Acara ini dihadiri oleh Sekretaris Daerah (Sekda) Kabupaten Jayapura, Hana Hikoyabi, para Kepala Distrik, Badan Pertanahan Nasional (BPN), dan ikatan notaris Indonesia.
Kapolres Jayapura menyampaikan bahwa Polres Jayapura telah menerima banyak aduan terkait sengketa tanah, baik yang berkaitan dengan aspek hukum pidana maupun perdata.
“Terkait dengan masalah sengketa pertanahan di Kabupaten Jayapura, Polres Jayapura sudah menerima banyak aduan pertanahan.

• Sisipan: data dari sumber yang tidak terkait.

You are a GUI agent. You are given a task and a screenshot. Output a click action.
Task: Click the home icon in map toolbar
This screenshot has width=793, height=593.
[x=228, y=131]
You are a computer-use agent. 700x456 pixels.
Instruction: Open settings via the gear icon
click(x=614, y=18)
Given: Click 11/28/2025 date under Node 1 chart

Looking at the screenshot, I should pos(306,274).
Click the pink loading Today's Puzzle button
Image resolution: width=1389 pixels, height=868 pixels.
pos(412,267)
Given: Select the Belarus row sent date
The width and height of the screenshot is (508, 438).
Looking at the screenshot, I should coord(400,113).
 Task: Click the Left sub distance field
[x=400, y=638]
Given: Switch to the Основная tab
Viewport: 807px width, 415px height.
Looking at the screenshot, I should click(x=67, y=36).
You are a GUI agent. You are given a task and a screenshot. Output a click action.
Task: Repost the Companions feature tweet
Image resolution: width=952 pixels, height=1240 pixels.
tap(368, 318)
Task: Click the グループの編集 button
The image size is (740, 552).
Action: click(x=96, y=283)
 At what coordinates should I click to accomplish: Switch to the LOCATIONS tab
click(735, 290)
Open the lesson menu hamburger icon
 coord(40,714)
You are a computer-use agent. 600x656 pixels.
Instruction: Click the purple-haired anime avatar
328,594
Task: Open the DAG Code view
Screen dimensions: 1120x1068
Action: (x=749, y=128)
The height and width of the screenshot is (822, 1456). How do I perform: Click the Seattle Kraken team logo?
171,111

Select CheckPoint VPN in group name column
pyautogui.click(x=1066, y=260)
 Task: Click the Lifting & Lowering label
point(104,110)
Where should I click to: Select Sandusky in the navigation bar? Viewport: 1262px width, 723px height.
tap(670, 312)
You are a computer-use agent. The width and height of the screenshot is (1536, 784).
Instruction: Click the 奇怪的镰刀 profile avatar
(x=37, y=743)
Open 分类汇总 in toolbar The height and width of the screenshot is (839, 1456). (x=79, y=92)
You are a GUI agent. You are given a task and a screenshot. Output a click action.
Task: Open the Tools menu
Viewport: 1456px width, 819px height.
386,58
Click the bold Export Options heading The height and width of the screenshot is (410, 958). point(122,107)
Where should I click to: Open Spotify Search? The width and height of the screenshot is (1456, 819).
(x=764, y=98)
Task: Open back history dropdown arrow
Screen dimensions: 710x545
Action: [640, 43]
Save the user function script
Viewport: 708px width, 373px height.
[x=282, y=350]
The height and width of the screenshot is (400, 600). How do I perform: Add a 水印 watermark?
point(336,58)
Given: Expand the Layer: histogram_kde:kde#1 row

Aduan ini mencakup masalah aspek hukum pidana dan juga aspek hukum perdata,” ujarnya.
Kapolres juga menekankan pentingnya kolaborasi antar instansi untuk mencari solusi bersama.
“Pada kesempatan ini, kita mengundang pemerintah daerah, Badan Pertanahan Nasional (BPN) dan notaris untuk berdiskusi sehingga permasalahan – permasalahan tanah yang ada di Kabupaten Jayapura ini bisa mendapatkan solusinya,” tambahnya.
Kapolres mengharapkan pertemuan ini dapat menghasilkan langkah – langkah konkret yang dapat diterapkan oleh masing – masing instansi untuk menangani sengketa tanah di Kabupaten Jayapura.
Ia berharap diskusi ini bisa fokus pada kewenangan dan prosedur dari tiap instansi yang ada di daerah sehingga diharapkan dapat menemukan solusi yang tepat dan cepat.
Sekda Kabupaten Jayapura turut menyampaikan pandangannya dalam FGD tersebut. Dia menekankan pentingnya sinergi antara pemerintah daerah dan instansi terkait untuk menyelesaikan sengketa tanah secara efektif.